Eric Tilbury, [09:08]
A significant challenge for Inuvo is attribution—the ability to demonstrate the value of concept-based targeting without relying on user identifiers. Eric emphasizes that convincing advertisers to shift from traditional Cost Per Acquisition (CPA) models to alternative measurement frameworks is a hurdle. Additionally, he addresses the potential threat from major players like Google, asserting that attribution complexities could prevent them from easily supplanting Inuvo's specialized approach.
Notable Quotes:
"The biggest company challenge is attribution... a huge challenge in terms of attribution."
Eric Tilbury, [12:41]
"The biggest difference between a billion dollar ad tech company and a million dollar ad tech company is attribution."
Eric Tilbury, [13:54]
In a brief lightning round, Ari and Eric discuss quick insights about the company:
Biggest Company Challenge:
Attribution and demonstrating the value of non-identifier-based opportunities.
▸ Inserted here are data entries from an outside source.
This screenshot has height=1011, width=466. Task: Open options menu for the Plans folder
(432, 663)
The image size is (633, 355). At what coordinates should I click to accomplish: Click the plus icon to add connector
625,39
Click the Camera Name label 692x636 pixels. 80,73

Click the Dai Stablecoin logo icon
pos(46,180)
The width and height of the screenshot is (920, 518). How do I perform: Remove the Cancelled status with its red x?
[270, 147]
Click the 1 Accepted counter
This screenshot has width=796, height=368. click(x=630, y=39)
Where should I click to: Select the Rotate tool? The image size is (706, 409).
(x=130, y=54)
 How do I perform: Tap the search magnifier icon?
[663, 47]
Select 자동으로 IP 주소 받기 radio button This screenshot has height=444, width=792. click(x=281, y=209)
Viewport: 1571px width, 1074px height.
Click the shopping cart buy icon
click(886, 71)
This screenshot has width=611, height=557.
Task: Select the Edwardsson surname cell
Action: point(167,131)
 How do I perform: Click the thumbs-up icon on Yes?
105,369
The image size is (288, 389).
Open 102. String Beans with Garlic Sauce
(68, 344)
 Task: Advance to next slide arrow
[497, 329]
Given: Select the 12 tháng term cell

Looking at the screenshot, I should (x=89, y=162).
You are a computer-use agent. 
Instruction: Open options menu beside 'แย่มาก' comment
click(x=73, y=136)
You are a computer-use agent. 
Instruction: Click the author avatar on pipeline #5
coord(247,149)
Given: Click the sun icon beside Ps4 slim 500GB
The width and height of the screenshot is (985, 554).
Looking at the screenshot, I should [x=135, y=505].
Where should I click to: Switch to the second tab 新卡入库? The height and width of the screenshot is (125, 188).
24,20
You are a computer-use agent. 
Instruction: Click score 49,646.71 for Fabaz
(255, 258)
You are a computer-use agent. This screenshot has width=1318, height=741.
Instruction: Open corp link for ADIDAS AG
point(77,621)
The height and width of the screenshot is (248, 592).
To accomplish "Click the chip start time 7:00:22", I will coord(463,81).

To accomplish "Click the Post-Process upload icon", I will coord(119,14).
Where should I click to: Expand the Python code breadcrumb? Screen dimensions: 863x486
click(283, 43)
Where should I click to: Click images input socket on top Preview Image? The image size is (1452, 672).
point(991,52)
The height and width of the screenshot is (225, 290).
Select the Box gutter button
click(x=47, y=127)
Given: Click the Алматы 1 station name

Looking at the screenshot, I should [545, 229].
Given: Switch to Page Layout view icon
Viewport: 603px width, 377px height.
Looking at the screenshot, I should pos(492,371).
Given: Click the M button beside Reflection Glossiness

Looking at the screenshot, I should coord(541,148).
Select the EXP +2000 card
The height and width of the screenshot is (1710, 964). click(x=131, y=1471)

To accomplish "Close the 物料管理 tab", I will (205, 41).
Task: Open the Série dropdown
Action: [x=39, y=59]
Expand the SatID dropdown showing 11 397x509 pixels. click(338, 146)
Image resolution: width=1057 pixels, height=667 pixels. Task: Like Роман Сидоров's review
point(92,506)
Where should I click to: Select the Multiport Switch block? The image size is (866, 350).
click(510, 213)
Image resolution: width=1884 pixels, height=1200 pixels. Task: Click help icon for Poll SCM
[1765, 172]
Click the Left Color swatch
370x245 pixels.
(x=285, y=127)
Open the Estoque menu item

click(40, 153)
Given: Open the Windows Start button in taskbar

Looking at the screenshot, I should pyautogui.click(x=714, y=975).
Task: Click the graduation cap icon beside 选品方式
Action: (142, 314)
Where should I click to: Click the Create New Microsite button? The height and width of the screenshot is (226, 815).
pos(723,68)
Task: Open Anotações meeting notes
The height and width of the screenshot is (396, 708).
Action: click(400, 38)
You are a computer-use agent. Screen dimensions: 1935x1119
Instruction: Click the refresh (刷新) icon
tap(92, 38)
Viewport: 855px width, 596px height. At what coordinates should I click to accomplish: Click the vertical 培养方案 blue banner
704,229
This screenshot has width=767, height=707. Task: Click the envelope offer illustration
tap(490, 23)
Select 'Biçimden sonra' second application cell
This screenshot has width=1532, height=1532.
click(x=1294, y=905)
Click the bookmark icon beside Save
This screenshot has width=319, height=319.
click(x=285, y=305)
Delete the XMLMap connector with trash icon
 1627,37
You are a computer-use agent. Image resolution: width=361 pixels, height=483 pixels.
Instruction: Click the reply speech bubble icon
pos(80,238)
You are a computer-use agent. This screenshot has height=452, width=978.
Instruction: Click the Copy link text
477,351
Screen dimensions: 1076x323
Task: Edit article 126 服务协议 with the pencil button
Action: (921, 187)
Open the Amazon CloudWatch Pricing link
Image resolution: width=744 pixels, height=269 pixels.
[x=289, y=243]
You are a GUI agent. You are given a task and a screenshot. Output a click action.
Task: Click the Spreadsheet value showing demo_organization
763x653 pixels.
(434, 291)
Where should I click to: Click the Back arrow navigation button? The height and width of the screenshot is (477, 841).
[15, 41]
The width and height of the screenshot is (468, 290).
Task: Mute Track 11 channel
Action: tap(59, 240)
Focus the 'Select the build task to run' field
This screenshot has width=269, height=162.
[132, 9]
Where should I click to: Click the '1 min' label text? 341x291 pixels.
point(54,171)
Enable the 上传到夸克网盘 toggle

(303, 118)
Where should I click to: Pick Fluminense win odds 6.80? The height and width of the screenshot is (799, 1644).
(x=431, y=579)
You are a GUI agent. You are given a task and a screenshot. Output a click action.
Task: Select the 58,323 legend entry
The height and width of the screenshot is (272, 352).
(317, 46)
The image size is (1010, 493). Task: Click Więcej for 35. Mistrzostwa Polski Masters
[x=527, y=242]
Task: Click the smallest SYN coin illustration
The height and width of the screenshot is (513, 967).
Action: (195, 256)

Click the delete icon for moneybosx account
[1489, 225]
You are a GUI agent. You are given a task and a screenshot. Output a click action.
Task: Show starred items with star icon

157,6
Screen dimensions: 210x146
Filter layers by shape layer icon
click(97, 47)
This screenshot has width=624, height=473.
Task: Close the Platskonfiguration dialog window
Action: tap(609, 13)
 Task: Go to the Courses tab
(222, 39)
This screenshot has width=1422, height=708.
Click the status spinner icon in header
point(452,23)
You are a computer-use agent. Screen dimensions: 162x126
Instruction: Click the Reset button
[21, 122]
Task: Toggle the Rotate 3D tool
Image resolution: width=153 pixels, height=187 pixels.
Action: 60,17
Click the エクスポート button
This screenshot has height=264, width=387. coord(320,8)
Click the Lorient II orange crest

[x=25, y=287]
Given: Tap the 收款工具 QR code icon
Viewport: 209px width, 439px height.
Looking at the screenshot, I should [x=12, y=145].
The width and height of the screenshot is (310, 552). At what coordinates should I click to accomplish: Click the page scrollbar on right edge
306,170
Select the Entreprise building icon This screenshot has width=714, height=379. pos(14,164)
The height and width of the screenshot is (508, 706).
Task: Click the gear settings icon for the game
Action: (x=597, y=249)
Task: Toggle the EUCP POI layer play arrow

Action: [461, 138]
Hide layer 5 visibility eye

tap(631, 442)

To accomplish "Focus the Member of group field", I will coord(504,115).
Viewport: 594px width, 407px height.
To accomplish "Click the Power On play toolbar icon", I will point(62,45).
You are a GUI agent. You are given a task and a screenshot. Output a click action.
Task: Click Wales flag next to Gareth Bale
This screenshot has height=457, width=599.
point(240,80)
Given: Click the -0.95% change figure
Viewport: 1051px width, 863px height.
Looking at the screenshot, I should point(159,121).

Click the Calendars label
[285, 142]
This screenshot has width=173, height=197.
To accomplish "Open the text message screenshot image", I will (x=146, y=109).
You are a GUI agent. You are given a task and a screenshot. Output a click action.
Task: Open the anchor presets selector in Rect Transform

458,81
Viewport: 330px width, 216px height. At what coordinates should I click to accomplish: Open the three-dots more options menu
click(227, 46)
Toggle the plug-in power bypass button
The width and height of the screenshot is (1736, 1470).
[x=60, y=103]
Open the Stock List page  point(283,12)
"The biggest company challenge is attribution."
Eric Tilbury, [12:41]
If Inuvo Were an Animal:
A wolverine—scrappy, tenacious, and hard to kill.
"Probably a wolverine. Like very scrappy, hard to kill, and they're very tenacious."
Eric Tilbury, [14:00]
Ari wraps up the episode by thanking Eric Tilbury for his participation, highlighting the innovative strides Inuvo is making in the ad tech space through concept-based targeting. Listeners are encouraged to explore more episodes and interviews available on the Marketecture platform.
Notable Quote:
"Eric Tilbury, thank you so much for joining us."
Ari Paparo, [14:09]
Concept-Based Targeting: Inuvo's approach goes beyond keywords, understanding content at a conceptual level to enhance audience targeting accuracy.
Advanced Technology Integration: Seamless integration with DSPs like Trade Desk and Microsoft's SSP facilitates real-time bidding based on sophisticated audience models.
Challenges in Attribution: Proving the effectiveness of concept-based methods without traditional identifiers remains a significant hurdle for Inuvo.
Competitive Edge: Inuvo positions itself uniquely in the market, emphasizing its innovative concept graph and resisting overshadowing by larger ad tech giants through specialized solutions.
For those interested in the future of advertising and AI-driven targeting solutions, this episode provides valuable insights into how Inuvo is shaping the landscape with its cutting-edge technology.